Verilen Metin:
>>>
Peygamber Efendimizin Sünnetleri Nelerdir? Peygamberimizin Günlük Sünnetleri

PEYGAMBERİMİZ

Peygamberimizin (s.a.v) sünnetleri nelerdir? Peygamberimizin (s.a.v) sünnetlerinin hikmetleri, fazileti ve önemi nedir? Günlük hayatımızda, iş yerinde, evde, ticarette, aile hayatında, Müslümanın her anı ve hayatının her alanında uyması ve unutmaması gereken madde madde Peygamber Efendimizin (s.a.v) sünnetleri..

Peygamberimizin (s.a.v) emaneti ve İslam'ın iki temel ana kaynağı vardır. Bunlar yüce kitabımız Kur’ân-ı Kerîm ve Peygamber Efendimiz’in Sünnetleri’dir. Sünnet, Hz. Peygamber'in söz, fiil (davranış) ve onayının genel adıdır.
<<<
Listelenen Kayıtlar:
>>>
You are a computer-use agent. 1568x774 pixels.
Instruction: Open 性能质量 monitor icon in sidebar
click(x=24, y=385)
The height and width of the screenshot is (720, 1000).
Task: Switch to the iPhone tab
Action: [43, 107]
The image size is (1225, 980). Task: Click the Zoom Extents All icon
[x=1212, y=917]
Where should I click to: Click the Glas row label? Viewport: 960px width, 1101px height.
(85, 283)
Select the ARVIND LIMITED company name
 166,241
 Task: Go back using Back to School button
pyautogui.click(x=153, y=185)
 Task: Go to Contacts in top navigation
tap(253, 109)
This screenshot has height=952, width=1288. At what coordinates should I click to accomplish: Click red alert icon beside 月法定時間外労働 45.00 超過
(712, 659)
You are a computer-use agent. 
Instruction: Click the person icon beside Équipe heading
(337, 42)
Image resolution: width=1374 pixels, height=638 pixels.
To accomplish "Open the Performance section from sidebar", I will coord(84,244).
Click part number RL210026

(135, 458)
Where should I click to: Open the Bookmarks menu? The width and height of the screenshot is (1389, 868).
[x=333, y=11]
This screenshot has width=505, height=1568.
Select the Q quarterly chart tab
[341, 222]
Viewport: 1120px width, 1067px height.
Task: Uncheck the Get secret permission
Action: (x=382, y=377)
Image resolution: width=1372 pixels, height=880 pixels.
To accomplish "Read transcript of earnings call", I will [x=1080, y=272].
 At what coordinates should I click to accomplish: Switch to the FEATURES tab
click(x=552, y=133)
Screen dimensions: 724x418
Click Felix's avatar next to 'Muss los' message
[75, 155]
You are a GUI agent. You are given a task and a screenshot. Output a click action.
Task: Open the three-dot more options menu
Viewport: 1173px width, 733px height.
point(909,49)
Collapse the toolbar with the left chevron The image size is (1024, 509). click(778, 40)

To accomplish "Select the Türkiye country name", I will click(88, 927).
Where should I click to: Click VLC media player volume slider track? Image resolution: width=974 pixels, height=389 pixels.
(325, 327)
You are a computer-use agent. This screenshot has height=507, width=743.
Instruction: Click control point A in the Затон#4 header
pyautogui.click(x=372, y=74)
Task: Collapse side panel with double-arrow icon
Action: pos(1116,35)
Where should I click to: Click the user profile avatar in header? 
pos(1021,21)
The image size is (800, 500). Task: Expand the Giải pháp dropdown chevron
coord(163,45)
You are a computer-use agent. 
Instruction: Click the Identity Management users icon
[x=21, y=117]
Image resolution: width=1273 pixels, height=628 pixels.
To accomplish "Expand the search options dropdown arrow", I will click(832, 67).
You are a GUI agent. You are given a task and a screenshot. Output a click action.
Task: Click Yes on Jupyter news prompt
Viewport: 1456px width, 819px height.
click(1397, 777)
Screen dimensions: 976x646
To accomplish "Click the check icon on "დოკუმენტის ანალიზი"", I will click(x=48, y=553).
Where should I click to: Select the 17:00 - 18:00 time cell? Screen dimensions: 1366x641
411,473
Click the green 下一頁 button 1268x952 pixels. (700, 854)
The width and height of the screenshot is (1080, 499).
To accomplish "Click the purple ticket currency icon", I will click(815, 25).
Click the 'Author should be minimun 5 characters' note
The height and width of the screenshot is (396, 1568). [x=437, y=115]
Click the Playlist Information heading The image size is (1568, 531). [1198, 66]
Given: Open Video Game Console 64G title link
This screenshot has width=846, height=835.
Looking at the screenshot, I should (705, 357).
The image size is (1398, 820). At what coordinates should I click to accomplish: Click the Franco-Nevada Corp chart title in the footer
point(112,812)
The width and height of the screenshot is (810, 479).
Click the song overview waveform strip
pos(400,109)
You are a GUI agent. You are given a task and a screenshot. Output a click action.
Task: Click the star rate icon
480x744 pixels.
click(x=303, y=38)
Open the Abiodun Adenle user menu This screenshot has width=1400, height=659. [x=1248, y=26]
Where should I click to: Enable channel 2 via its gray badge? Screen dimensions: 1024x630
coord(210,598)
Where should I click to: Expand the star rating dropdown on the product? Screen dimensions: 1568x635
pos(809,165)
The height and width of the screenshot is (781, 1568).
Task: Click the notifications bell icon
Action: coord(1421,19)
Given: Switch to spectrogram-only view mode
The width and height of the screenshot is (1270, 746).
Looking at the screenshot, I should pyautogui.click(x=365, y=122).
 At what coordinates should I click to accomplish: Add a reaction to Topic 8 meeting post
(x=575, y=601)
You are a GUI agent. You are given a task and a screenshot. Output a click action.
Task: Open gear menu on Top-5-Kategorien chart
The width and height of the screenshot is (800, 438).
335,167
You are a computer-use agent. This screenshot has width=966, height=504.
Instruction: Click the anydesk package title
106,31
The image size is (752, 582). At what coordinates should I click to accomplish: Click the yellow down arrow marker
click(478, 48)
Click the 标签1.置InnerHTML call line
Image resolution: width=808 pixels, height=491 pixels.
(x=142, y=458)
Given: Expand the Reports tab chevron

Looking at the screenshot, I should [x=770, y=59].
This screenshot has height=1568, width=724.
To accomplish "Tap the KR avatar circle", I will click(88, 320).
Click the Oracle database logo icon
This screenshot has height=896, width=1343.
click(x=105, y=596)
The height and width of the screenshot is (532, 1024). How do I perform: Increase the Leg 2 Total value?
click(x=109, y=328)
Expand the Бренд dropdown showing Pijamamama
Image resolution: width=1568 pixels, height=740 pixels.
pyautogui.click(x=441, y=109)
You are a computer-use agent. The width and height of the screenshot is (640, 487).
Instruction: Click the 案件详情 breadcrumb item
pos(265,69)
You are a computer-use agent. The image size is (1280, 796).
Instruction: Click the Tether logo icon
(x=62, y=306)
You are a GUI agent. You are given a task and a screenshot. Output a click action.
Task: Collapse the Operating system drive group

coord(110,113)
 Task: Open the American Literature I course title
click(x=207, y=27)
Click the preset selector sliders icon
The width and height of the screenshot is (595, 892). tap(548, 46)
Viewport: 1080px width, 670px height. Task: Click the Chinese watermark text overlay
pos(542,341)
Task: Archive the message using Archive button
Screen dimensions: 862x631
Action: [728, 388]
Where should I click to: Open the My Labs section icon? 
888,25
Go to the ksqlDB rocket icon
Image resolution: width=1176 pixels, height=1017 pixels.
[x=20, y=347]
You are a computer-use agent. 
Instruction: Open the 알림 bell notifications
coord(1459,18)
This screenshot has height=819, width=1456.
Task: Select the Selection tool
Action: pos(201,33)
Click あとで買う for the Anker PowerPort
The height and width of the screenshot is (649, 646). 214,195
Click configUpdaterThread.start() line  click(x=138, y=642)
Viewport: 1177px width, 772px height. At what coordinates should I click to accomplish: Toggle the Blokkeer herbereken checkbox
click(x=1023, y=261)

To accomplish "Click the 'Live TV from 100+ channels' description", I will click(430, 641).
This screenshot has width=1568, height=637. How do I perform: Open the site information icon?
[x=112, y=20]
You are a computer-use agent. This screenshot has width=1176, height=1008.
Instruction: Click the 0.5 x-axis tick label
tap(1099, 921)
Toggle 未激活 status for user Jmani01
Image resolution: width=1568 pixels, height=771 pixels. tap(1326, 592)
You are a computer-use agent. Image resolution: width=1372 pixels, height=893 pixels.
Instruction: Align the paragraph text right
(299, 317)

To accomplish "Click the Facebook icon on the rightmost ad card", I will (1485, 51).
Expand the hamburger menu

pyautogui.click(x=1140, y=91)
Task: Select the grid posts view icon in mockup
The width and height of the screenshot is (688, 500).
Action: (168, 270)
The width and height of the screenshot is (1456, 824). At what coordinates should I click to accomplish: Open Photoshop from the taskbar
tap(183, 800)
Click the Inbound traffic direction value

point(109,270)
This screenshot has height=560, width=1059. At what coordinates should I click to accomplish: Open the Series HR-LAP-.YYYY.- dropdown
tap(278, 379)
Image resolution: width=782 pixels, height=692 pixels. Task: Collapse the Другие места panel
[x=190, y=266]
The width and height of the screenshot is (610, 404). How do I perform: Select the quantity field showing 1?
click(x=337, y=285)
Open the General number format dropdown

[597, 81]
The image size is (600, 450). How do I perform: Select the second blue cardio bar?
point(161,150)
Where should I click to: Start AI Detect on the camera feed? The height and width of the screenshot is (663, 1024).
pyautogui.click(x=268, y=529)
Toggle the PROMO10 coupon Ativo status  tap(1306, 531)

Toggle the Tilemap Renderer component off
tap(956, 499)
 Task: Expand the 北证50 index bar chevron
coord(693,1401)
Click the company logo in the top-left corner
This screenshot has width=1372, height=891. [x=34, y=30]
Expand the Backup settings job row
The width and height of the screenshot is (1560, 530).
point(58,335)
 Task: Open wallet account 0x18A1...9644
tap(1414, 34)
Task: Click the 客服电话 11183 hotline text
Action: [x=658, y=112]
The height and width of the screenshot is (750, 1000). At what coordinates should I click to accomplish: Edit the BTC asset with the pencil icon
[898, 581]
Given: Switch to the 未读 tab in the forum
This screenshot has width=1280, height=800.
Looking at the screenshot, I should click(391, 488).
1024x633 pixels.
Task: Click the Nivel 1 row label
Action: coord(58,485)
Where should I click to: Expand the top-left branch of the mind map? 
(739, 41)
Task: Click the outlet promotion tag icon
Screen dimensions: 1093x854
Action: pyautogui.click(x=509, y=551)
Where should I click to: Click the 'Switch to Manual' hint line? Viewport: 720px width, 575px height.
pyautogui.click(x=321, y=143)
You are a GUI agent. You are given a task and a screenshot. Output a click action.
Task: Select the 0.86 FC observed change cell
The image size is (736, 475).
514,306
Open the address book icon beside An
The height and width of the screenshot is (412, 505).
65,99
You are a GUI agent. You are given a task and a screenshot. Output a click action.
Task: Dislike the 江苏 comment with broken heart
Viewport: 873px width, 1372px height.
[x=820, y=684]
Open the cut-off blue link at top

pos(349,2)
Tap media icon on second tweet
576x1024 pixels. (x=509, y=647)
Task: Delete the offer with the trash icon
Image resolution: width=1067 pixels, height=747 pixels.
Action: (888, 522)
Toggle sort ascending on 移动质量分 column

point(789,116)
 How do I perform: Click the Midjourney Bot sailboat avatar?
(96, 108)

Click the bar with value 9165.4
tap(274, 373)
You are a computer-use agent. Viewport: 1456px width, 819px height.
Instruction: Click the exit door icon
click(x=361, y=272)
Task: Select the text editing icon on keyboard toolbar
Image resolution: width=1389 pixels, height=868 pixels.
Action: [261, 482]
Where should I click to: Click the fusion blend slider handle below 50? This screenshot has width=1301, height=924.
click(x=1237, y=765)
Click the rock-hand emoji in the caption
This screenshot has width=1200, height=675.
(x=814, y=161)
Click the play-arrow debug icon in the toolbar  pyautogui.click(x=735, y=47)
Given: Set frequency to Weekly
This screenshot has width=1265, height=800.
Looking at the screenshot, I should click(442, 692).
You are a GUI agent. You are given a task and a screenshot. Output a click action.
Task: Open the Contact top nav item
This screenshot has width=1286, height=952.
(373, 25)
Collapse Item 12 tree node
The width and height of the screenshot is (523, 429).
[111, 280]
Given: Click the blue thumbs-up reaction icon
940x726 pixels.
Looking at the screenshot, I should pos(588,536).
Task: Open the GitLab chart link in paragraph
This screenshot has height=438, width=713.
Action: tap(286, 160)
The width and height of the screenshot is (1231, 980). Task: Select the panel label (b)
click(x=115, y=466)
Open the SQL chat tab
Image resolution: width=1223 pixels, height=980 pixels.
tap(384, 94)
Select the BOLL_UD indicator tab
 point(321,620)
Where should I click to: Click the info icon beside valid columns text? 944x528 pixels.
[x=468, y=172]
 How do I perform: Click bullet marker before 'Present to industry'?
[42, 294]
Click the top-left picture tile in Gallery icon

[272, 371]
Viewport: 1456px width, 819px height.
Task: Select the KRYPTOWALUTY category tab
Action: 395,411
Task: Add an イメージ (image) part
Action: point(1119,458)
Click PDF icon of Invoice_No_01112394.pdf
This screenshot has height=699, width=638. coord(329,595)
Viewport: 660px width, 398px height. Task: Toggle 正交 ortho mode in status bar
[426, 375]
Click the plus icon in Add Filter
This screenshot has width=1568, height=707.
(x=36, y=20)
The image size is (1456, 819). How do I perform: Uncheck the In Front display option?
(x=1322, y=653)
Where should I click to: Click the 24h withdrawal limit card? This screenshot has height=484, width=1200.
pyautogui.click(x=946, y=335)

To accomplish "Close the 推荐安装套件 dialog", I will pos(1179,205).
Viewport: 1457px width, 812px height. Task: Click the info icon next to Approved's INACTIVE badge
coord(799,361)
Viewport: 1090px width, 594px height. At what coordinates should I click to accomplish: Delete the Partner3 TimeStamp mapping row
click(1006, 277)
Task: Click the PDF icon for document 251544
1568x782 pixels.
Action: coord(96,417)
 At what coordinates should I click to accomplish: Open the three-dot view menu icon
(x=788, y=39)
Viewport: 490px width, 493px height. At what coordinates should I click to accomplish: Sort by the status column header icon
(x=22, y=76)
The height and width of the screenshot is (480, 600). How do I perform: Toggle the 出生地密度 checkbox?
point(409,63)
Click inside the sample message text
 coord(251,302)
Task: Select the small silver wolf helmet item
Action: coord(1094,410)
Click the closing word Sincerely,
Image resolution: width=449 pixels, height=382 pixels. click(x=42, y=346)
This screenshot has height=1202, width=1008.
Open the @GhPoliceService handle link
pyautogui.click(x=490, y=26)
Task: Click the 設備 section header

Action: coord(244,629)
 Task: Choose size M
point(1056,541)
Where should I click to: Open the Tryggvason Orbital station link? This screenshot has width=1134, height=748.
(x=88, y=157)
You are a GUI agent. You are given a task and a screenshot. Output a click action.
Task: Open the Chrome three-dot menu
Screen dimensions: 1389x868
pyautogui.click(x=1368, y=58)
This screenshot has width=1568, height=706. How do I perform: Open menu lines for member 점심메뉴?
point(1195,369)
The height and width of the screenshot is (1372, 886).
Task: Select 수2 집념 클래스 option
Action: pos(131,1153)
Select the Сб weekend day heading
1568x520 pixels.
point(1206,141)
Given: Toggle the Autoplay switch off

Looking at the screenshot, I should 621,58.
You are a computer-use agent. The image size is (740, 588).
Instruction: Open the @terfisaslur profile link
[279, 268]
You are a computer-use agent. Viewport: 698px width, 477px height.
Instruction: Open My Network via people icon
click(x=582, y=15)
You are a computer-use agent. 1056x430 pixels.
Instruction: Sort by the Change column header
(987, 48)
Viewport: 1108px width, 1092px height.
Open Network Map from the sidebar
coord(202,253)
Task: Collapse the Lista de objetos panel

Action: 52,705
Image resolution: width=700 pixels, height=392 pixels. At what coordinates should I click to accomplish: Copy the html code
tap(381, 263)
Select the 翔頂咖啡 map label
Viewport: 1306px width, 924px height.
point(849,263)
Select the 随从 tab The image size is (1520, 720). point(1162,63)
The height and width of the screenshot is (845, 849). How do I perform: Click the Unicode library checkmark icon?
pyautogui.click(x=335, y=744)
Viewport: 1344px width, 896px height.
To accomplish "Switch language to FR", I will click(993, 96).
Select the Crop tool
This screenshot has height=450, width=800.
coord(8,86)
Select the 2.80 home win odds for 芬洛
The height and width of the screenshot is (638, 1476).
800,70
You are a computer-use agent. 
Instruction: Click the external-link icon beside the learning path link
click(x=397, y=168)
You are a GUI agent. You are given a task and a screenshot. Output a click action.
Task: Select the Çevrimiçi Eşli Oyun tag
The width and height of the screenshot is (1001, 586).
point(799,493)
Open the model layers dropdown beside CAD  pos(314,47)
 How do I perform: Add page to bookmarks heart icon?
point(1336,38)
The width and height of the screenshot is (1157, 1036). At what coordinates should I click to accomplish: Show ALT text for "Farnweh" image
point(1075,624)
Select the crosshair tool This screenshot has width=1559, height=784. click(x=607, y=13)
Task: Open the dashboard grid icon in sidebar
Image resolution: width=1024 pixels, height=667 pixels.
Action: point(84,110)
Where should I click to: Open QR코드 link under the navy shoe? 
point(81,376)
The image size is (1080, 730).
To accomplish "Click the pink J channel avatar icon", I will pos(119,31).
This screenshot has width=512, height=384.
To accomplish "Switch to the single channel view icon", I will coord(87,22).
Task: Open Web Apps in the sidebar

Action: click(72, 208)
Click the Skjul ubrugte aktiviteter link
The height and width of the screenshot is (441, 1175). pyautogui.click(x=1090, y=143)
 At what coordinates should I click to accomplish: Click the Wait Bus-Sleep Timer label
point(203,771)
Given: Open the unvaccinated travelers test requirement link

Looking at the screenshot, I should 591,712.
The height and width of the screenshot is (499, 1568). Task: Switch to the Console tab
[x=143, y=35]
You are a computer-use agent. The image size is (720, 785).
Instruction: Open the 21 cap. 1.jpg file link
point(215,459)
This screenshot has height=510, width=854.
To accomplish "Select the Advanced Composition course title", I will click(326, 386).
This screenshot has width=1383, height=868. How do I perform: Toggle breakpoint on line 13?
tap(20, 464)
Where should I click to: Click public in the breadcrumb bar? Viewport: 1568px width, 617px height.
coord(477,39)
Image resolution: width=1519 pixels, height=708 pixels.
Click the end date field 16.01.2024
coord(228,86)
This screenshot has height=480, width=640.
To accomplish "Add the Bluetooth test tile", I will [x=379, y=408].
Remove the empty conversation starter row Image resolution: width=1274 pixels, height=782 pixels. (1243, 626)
<<<
Yapılacak Çalışma: Peygamberimizin sünnetleri hakkındaki metinden "PEYGAMBERİMİZ" ifadesinden "Efendimizin (s.a.v) sünnetleri.." ifadesine kadar uzanan bölümü, hiçbir değişiklik yapmadan aktarın.

Elde Edilen Sonuç:
PEYGAMBERİMİZ

Peygamberimizin (s.a.v) sünnetleri nelerdir? Peygamberimizin (s.a.v) sünnetlerinin hikmetleri, fazileti ve önemi nedir? Günlük hayatımızda, iş yerinde, evde, ticarette, aile hayatında, Müslümanın her anı ve hayatının her alanında uyması ve unutmaması gereken madde madde Peygamber Efendimizin (s.a.v) sünnetleri..